Discord, the popular video game chat platform, has informed users about a data breach that has potentially compromised the personal information required for age verification.

Last week, the company reported that unauthorized individuals accessed one of Discord’s third-party customer service providers, impacting “a limited number of users” who interacted with customer service or the trust and safety teams.

Compromised data could encompass usernames, email addresses, billing details, the last four digits of credit card numbers, IP addresses, and messages exchanged with customer support.

According to Discord, the alleged attackers “gained access to a small number of government ID images (e.g., driver’s licenses, passports, etc.) from users who submitted appeals regarding their age verification.

The affected users were informed as of last week.

“If any ID is accessed, it will be explicitly mentioned in the email you receive,” Discord stated.

The support system was reportedly exploited to retrieve user data in an attempt to extort a financial ransom from Discord, the company clarified.

Discord mentioned that the third-party provider has since revoked access to the ticketing system and has initiated an internal investigation in collaboration with law enforcement.

Users who received the notification indicated that the attack likely occurred on September 20th.

With over 200 million active users each month, Discord continues to grow.

Earlier this year, Discord began verifying user ages in the UK and Australia using facial age verification tools.
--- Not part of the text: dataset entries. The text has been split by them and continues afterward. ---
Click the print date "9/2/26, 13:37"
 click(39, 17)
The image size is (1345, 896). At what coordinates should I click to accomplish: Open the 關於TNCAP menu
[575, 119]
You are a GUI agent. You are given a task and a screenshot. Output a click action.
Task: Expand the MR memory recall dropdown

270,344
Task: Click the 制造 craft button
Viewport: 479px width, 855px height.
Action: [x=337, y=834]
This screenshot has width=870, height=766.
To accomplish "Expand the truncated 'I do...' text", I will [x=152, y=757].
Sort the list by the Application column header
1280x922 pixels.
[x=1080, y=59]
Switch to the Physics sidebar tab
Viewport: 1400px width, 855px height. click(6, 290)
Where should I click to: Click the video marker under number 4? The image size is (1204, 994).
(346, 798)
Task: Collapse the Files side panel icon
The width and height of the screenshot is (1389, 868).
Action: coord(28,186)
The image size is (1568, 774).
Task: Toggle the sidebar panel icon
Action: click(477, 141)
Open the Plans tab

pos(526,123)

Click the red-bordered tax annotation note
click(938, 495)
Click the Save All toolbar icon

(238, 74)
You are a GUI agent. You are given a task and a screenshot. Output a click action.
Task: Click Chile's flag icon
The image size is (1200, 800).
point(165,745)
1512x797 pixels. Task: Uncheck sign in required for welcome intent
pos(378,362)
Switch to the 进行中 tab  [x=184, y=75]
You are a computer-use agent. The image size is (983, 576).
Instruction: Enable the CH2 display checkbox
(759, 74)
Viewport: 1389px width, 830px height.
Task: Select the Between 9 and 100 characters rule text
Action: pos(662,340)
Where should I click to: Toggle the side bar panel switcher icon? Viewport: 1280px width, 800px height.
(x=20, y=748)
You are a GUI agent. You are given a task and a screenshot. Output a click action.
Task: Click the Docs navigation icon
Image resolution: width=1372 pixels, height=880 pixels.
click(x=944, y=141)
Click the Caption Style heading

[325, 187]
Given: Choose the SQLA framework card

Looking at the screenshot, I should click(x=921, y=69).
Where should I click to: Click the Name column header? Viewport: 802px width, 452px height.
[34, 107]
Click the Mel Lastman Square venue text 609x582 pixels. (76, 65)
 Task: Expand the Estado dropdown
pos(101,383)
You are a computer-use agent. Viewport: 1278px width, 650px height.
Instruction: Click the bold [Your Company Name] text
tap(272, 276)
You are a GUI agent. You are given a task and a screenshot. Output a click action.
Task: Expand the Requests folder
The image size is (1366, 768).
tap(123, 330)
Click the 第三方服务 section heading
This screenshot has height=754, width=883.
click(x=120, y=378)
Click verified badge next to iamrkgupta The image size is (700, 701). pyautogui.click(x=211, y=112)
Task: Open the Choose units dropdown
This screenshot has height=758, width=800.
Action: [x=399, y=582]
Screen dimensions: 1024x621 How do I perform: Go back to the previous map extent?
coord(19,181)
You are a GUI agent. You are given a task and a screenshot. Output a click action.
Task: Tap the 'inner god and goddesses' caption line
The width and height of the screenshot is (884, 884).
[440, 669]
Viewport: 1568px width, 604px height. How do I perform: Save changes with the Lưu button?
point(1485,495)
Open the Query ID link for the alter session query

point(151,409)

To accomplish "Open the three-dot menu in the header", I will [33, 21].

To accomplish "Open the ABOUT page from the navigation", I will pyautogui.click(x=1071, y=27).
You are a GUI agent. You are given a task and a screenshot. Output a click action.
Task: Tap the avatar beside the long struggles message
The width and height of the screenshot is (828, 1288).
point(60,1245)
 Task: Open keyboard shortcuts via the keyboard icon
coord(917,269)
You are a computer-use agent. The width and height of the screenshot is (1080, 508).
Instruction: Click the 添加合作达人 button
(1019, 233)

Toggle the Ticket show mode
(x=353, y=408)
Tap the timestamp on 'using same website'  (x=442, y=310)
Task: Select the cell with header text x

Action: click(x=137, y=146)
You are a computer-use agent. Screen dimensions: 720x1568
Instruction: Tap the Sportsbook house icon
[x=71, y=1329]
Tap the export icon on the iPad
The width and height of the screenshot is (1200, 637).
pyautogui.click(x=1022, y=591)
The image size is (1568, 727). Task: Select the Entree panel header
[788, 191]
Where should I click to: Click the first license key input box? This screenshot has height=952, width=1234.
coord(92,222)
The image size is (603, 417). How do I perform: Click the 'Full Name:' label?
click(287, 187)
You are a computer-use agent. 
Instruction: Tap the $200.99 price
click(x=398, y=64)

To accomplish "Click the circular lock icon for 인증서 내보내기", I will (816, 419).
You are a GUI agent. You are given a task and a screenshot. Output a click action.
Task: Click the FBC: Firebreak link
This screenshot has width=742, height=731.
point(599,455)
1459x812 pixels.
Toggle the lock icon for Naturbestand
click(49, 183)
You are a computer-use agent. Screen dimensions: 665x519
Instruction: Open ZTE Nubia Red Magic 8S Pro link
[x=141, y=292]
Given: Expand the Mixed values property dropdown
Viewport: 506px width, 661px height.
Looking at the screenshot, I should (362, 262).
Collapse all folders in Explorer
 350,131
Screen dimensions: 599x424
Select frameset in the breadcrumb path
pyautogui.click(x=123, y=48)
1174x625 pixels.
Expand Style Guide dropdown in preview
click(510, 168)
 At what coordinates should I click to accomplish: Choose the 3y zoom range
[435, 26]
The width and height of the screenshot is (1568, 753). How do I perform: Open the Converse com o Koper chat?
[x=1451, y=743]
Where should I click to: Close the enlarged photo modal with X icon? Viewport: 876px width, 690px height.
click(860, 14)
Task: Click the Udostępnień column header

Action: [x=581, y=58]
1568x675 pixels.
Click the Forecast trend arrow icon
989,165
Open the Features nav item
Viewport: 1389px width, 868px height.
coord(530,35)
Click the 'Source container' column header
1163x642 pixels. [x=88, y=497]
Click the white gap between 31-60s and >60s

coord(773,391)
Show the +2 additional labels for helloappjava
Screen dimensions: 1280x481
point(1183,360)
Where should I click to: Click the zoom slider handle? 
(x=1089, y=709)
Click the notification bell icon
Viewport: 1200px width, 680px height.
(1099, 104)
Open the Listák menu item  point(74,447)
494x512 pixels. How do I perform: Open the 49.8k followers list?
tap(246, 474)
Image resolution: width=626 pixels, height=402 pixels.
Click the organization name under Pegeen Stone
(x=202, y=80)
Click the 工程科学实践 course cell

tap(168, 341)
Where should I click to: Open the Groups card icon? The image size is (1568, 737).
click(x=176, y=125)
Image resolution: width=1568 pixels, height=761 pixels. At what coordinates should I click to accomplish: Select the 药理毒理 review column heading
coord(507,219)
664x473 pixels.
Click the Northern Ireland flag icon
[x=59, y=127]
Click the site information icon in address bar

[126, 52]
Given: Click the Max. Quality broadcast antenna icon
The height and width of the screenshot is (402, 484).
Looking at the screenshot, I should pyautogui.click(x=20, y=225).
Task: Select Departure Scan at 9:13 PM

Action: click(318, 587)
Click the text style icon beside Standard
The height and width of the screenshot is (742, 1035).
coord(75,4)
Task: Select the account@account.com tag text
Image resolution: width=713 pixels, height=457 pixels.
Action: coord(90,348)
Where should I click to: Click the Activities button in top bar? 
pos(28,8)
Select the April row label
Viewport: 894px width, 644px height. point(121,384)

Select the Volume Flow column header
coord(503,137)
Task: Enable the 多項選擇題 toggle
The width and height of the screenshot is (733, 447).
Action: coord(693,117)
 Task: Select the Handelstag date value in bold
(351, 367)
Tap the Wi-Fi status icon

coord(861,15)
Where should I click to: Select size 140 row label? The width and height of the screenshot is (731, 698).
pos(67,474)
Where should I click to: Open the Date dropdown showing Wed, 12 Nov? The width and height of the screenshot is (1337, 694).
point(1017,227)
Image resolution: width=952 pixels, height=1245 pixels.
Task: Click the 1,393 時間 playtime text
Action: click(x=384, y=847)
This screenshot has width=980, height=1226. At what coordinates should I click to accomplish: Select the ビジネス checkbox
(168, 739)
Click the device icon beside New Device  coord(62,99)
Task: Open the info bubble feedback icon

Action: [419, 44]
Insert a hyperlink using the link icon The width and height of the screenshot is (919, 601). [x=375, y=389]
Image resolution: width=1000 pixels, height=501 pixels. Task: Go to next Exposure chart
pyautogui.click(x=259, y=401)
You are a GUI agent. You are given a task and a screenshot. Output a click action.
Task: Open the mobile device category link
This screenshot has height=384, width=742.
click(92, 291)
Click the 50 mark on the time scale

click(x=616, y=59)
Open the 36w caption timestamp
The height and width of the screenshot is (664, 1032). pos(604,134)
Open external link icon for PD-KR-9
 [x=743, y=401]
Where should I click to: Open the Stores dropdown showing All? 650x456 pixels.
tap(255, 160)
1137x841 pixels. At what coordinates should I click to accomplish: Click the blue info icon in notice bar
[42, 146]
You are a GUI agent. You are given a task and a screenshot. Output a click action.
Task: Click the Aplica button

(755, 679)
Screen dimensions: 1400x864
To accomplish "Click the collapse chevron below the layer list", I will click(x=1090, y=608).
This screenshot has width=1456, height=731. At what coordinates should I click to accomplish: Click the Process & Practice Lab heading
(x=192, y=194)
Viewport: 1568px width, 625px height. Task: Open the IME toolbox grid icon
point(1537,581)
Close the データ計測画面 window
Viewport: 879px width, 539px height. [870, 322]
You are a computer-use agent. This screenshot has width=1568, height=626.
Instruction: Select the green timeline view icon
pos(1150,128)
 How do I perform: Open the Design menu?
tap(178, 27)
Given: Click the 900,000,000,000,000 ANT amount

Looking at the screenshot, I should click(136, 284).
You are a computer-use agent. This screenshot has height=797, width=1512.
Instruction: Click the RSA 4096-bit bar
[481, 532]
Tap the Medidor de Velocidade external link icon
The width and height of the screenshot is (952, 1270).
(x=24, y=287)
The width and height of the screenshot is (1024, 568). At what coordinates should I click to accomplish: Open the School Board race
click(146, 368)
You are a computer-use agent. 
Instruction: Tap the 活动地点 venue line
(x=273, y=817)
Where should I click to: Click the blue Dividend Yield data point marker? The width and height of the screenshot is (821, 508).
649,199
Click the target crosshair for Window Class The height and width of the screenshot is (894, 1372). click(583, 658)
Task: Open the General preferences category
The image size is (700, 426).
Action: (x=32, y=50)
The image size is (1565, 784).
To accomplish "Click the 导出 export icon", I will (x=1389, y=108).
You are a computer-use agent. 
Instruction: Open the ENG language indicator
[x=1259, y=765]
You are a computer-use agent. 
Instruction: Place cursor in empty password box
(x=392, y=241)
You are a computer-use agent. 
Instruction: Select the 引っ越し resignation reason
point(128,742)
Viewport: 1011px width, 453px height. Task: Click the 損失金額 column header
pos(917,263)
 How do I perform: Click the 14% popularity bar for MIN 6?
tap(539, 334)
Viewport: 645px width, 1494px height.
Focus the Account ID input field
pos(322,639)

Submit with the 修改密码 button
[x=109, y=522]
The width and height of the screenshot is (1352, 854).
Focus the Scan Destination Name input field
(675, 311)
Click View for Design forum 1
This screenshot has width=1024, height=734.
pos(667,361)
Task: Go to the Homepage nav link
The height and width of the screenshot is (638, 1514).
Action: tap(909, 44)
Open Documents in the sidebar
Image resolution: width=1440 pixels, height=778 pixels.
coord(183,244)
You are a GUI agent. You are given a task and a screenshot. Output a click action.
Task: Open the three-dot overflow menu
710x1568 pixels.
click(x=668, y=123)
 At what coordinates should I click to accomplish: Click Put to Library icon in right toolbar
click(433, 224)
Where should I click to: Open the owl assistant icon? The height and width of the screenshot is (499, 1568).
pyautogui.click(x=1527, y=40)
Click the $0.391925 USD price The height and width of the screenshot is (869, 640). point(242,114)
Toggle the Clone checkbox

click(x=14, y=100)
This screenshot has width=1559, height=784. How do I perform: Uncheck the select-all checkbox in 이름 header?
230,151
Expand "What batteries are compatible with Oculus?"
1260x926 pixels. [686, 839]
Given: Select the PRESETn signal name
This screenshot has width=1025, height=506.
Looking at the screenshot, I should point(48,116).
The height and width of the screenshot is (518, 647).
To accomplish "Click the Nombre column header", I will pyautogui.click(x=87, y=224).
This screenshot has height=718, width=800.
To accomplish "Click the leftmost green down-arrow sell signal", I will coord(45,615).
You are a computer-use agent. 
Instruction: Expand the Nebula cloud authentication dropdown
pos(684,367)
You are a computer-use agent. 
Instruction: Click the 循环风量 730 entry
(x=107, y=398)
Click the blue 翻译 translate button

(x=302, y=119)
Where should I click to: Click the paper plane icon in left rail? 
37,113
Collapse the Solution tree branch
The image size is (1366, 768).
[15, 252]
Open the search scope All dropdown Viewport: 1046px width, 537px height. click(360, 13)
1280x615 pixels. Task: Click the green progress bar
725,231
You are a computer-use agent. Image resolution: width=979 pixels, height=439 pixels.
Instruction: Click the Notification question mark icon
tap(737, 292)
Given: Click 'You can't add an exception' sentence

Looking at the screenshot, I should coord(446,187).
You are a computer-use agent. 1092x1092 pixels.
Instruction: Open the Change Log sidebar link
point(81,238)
The company stated that age verification face and ID images are “deleted immediately afterwards,” but according to their website, users can reach out to the trust and safety team for a manual review if verification fails.

Under the upcoming social media ban for users under 16, effective December 10, the Australian government specified that platforms like Discord will have various ways to verify user ages and hopes to address unfavorable decisions swiftly.

As part of the age verification scheme, the platform can request an ID document, though it is not the sole method of age verification available under their policy.

Australia’s Privacy Committee has confirmed that it has been notified of the breach involving Discord.

Discord has been contacted for further comments.